College students question the President Wilson. Library of Congress, Manuscript Division [reproduction number: LC-USZ62-31799, digital ID: (b&w film copy neg.) cph 3a32338].
Last week, thousands of women attended the Centennial Women’s Suffrage March
, and walked from the Capitol to the Washington Monument in celebration of the 100th anniversary of the 1913 Women’s Suffrage March in which Alice Paul and many other suffragists demanded the right to vote the day before President Wilson’s inauguration in Washington D.C.
Annie Smith Peck participated a great deal in the suffrage movement – from marching in suffrage parades and acting as president of the Joan of Arc Suffrage League to writing numerous editorials in favor of suffrage. This being said, she always seemed to want to have things done her way – even if it meant quitting the show before it was over.

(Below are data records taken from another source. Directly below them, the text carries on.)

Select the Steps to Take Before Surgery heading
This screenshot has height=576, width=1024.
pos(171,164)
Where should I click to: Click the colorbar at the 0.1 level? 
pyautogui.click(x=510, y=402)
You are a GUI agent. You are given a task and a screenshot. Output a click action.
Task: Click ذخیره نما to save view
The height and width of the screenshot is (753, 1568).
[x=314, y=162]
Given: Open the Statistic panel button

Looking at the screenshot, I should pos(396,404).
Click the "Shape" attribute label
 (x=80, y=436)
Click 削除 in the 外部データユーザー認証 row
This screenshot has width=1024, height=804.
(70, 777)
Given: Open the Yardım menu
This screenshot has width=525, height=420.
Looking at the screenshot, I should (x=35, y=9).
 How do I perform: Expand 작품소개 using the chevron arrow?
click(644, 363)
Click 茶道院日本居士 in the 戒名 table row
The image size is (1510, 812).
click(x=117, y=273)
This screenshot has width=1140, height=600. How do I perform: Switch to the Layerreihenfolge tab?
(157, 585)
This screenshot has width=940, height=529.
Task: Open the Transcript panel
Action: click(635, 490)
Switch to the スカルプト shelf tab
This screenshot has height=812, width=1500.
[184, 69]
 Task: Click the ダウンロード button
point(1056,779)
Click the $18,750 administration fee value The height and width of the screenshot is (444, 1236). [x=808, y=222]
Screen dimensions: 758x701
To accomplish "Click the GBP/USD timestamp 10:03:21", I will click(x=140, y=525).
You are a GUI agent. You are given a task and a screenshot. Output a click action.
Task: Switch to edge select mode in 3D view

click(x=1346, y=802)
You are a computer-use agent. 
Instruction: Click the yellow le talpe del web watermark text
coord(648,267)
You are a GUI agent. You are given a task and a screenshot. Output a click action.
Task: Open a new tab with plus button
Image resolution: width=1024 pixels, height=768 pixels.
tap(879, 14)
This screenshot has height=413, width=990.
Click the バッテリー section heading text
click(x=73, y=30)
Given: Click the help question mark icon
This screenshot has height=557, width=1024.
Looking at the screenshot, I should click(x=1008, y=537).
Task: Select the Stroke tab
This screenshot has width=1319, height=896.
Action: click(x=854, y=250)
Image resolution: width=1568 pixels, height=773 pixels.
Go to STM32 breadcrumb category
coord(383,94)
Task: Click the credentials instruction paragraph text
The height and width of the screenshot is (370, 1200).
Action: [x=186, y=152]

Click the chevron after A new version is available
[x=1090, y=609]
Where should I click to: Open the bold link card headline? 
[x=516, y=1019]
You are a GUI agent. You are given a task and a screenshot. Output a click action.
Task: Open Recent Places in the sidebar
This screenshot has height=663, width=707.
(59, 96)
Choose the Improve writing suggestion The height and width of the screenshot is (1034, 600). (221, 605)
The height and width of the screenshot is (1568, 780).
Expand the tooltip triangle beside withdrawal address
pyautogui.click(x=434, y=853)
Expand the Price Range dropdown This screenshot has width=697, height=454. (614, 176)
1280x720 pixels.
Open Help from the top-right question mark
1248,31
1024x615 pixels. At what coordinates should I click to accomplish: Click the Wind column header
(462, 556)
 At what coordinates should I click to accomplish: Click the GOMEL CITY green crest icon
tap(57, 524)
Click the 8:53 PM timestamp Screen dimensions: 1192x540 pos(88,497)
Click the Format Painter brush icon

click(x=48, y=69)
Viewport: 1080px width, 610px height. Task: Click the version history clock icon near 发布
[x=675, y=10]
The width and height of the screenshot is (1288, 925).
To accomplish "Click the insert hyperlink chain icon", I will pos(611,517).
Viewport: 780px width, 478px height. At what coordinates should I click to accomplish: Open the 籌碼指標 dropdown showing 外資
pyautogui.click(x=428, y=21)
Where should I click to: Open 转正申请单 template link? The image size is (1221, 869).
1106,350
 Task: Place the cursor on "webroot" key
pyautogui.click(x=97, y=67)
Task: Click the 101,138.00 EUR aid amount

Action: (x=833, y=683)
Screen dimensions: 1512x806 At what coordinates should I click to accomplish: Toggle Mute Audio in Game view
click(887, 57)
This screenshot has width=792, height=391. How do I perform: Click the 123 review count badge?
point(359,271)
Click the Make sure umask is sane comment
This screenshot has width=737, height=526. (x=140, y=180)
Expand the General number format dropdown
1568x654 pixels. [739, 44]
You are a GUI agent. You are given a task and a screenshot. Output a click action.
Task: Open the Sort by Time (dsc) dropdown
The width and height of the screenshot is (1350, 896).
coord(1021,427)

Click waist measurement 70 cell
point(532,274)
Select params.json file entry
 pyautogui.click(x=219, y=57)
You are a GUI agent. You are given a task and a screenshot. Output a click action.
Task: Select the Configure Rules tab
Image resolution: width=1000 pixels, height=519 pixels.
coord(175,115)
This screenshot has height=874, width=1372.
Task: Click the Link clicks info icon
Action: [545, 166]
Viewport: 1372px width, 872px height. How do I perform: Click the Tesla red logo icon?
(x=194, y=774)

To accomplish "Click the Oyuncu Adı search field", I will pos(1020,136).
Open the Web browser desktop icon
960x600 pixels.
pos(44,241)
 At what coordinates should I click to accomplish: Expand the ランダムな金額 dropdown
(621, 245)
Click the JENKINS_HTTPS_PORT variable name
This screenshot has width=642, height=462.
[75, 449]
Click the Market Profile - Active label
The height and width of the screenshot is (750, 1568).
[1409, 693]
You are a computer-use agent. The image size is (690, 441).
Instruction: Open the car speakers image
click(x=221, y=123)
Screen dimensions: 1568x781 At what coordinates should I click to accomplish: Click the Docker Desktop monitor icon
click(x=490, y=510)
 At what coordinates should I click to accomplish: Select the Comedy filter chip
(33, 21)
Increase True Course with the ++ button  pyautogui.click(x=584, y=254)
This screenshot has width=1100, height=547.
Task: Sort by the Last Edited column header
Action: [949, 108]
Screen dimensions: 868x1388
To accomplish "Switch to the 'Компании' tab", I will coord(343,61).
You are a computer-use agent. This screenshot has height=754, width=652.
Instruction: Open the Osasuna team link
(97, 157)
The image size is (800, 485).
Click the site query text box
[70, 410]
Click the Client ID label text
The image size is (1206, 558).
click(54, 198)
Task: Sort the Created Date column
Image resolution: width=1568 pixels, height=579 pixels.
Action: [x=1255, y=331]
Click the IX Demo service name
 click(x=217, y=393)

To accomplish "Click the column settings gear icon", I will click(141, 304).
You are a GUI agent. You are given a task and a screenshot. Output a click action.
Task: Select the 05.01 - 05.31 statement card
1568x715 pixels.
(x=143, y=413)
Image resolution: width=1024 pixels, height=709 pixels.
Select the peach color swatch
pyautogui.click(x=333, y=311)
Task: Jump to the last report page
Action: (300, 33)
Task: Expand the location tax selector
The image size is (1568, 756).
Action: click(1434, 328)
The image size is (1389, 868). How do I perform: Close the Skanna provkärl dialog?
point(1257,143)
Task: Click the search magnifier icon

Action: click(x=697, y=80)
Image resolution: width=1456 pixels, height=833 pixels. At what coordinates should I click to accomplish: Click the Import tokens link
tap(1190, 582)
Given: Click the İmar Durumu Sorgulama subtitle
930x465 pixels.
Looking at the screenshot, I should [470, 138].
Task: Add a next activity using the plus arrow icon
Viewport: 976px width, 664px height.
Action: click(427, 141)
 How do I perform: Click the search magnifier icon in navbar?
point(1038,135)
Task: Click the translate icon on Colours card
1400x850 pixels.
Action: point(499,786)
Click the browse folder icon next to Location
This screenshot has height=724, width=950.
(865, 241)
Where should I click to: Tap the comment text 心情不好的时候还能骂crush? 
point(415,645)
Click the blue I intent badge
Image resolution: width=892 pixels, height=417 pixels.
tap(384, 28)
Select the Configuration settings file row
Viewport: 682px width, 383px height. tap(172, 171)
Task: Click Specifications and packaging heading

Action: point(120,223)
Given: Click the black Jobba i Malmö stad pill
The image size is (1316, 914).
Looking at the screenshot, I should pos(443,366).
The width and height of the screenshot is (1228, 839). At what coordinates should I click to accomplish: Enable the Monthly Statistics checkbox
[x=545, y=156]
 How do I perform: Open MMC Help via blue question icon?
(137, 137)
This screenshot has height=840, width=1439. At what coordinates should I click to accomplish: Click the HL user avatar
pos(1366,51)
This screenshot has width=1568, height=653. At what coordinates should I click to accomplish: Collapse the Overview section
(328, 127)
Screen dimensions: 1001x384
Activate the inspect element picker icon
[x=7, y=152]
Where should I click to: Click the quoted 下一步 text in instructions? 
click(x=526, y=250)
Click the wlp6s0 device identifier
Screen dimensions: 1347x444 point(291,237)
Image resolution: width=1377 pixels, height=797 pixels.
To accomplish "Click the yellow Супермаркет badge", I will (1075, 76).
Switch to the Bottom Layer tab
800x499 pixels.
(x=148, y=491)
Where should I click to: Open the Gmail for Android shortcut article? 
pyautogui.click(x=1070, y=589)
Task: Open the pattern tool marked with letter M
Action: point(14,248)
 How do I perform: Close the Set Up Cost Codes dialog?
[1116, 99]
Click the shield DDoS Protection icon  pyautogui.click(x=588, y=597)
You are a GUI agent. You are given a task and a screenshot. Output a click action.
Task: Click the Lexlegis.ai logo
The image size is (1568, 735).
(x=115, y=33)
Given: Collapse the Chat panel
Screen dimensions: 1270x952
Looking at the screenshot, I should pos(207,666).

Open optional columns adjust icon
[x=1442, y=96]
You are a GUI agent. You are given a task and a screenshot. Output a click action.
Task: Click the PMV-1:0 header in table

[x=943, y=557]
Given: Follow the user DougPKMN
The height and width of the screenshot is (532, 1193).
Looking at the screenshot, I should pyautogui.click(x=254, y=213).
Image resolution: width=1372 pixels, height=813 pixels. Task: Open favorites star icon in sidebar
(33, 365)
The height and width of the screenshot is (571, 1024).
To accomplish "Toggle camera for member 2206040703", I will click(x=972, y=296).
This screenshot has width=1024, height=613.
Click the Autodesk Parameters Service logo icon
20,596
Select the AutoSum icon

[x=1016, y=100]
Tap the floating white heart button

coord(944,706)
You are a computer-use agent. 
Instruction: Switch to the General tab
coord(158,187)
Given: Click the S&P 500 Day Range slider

Following this line, here are two of my favorite vignettes that describe Annie’s notoriety and involvement (or lack therof) in the suffrage movement as well as a FABULOUS VIDEO that celebrates our fight for the right to vote:
In 1911, a woman walked into the Women’s Suffrage Headquarters in New York to purchase a ticket to the next political meeting on the votes for women movement.
“I am sorry,” replied the secretary, “but I have nothing left except the second gallery. Perhaps you would not care to climb as high as that.”
I don’t know that I would object to climb to the second gallery,” said the visitor calmly. “I am Annie Peck.”
So the secretary, then recognizing Miss Peck as the famous mountaineer, had no further hesitation in presenting her with a second gallery ticket.